We're back after a server migration that caused effbot.org to fall over a bit harder than expected. Expect some glitches.

EffNews Part 4: Parsing More RSS Files

September 29, 2002 | Updated September 30, 2002 | Fredrik Lundh

This is the fourth article covering the effnews project; a simple RSS newsreader written in Python. Other articles in this series are available via this page.

Parsing RSS 2.0 Files With Undocumented Namespaces

In general, an implementation must be conservative in its sending behavior, and liberal in its receiving behavior. That is, it must be careful to send well-formed datagrams, but must accept any datagram that it can interpret (e.g., not object to technical errors where the meaning is still clear).

RFC 791, Internet Protocol, September 1981, Jon Postel (ed).

The RSS 2.0 standard (where RSS stands for “Really Simple Syndication”) is an attempt to upgrade the RSS 0.9x version of the format. It adds a number of new fields, designed with interactive RSS aggregators in mind, and also adds support for RSS extensions through custom namespaces.

As I’ve mentioned earlier, RSS 2.0 files comes in several flavours. Some providers strictly adhere to the RSS 2.0 specification and produce feeds where all the core elements (rss, item, title, etc) lives in XML’s standard namespace. This is a good thing, since it allows us to parse them with the same parser as we used for 0.9x; even if the version attribute on the rss element says 2.0, the parser will see an undecorated item tag, and will call the start_item handler.

Unfortunately, some tools generate RSS 2.0 feeds with all elements moved into a namespace. What’s worse, the RSS 2.0 specification doesn’t mention this namespace at all, and provides very few clues as how to deal with the presence or non-presence of namespaces on the core RSS elements.

For example, the scripting news feed contains the following declarations at the top:

<rss version="2.0"
    xmlns="http://backend.userland.com/rss2"
    xmlns:blogChannel="http://backend.userland.com/blogChannelModule">
  <channel>
    <title>Scripting News</title>
    <link>http://www.scripting.com/</link>
    ...

The xmlns=”http://backend.userland.com/rss2” attribute provides a default namespace.
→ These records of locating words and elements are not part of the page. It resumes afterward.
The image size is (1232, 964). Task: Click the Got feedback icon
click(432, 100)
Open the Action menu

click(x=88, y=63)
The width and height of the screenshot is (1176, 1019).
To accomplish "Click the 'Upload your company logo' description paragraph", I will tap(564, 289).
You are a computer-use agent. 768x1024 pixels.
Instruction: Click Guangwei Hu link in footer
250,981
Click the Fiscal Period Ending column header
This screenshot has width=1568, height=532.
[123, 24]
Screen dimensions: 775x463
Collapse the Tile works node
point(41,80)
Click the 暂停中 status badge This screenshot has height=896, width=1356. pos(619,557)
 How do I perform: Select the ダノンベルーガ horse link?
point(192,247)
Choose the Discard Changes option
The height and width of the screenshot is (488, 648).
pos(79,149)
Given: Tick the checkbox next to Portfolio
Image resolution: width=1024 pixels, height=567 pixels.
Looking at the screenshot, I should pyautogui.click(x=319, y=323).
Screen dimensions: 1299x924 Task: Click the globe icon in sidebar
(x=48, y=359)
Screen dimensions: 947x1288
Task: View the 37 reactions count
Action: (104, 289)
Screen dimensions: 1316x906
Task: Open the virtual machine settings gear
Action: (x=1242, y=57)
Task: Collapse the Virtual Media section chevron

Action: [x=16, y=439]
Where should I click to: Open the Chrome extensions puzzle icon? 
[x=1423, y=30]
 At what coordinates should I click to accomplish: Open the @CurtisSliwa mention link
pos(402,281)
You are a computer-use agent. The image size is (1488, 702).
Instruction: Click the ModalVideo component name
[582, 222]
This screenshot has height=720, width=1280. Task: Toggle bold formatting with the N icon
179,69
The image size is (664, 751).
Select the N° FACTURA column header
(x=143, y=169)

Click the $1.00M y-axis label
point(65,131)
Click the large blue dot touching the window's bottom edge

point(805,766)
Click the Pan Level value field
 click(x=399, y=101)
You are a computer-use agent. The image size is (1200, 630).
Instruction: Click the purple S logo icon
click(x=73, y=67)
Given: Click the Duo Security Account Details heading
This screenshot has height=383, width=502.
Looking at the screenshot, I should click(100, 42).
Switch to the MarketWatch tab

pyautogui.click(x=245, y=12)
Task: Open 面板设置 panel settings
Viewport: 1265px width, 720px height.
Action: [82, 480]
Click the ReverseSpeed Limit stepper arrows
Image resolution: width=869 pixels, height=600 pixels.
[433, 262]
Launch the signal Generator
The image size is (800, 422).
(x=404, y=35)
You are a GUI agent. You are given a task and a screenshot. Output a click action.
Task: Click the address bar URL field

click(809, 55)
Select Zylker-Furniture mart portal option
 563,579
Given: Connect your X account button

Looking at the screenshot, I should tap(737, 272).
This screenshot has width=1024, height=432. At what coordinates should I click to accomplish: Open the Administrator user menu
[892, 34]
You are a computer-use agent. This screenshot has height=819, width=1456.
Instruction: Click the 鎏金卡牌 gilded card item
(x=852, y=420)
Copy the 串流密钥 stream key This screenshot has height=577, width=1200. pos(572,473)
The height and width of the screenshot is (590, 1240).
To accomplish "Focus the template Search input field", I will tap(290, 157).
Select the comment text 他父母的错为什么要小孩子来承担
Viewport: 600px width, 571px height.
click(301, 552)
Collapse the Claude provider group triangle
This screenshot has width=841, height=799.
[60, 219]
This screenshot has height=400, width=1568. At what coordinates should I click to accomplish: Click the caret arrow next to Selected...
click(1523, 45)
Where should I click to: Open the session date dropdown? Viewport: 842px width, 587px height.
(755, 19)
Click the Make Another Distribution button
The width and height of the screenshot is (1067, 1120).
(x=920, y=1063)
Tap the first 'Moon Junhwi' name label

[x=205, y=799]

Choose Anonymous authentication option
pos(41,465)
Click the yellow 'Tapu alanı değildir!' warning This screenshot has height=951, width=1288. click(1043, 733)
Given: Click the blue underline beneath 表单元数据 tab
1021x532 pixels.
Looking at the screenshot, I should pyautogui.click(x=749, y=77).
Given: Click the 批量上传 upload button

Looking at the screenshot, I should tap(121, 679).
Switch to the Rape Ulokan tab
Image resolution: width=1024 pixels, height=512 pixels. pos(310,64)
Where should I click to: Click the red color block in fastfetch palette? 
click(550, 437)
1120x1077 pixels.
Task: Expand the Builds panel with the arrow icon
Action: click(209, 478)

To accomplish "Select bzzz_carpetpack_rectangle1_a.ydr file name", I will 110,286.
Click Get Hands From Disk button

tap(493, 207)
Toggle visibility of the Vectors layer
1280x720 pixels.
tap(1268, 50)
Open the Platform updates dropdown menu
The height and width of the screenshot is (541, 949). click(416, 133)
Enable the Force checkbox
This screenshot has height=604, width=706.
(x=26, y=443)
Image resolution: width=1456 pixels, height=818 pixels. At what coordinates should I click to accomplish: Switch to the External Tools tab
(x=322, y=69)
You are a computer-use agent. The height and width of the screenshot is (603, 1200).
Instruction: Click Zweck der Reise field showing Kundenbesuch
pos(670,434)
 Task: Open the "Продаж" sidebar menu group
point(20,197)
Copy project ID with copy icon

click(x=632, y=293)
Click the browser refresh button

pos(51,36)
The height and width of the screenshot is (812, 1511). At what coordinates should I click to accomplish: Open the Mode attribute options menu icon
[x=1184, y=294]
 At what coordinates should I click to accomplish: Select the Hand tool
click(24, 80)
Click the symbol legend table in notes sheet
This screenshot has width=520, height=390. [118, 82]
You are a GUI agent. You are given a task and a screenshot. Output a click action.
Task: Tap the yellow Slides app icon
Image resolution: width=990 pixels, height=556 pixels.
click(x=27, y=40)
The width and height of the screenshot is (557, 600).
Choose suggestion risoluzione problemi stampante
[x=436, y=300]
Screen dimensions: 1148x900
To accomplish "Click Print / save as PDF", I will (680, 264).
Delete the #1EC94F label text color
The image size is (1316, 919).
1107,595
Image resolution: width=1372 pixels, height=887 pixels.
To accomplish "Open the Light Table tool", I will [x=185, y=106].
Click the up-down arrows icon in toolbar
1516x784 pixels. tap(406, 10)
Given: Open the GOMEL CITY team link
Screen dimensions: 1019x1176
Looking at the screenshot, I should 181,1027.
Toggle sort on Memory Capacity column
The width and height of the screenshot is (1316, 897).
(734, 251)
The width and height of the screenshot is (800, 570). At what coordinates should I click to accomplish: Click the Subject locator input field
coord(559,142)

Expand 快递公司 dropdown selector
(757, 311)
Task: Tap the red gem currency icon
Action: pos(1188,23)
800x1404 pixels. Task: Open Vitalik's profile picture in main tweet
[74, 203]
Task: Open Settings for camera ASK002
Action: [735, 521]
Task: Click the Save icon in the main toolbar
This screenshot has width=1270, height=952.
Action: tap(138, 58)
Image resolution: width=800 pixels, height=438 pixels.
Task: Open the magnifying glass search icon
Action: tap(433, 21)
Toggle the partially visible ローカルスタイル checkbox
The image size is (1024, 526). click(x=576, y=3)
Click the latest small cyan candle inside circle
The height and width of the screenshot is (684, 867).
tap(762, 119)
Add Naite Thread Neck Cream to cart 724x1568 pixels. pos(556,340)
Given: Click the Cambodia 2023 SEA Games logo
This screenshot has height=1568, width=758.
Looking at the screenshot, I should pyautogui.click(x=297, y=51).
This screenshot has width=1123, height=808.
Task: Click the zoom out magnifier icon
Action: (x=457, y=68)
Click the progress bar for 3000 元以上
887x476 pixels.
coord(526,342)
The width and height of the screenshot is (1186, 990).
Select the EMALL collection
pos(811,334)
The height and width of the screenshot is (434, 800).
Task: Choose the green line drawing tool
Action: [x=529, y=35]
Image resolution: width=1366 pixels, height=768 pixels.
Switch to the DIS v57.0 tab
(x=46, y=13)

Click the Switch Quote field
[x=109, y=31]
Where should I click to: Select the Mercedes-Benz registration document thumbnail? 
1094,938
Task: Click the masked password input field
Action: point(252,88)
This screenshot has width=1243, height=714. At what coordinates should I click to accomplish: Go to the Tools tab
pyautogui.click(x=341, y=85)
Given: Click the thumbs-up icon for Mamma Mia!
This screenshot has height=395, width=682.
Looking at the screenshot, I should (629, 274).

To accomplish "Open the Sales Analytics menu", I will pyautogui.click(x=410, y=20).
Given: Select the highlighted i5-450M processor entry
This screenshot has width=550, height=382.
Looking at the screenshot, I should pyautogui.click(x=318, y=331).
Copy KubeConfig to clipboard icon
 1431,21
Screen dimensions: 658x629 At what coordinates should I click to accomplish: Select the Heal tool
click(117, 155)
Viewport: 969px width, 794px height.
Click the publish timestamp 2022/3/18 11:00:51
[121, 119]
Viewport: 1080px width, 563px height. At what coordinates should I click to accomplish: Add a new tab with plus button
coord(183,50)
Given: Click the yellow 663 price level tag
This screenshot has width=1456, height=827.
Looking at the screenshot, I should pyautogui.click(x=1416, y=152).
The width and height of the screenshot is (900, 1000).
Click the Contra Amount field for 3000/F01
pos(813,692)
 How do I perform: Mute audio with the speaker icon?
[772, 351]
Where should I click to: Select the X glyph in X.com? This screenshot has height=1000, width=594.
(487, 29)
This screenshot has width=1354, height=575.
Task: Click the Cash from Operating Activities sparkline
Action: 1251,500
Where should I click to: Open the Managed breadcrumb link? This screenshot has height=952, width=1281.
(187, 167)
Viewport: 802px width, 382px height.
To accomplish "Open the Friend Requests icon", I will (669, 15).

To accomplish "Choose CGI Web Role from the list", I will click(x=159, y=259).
This means that unless you specify otherwise, the rss element and all its children will be assumed to belong to the http://backend.userland.com/rss2 namespace. Since our code looks for elements that belong to the standard namespace, the parser won’t find a thing.

(For more about how namespaces really work, I recommend James Clark’s XML Namespaces tutorial.)

Ignoring all namespaces

The xmllib library provides a fallback mechanism that can be used to deal with unknown elements. When the parser finds an element for which there is no start handler, it calls the unknown_starttag method with the element tag and a dictionary containing the attributes. Likewise, when an element ends and there’s no end handler, the parser calls the unknown_endtag method.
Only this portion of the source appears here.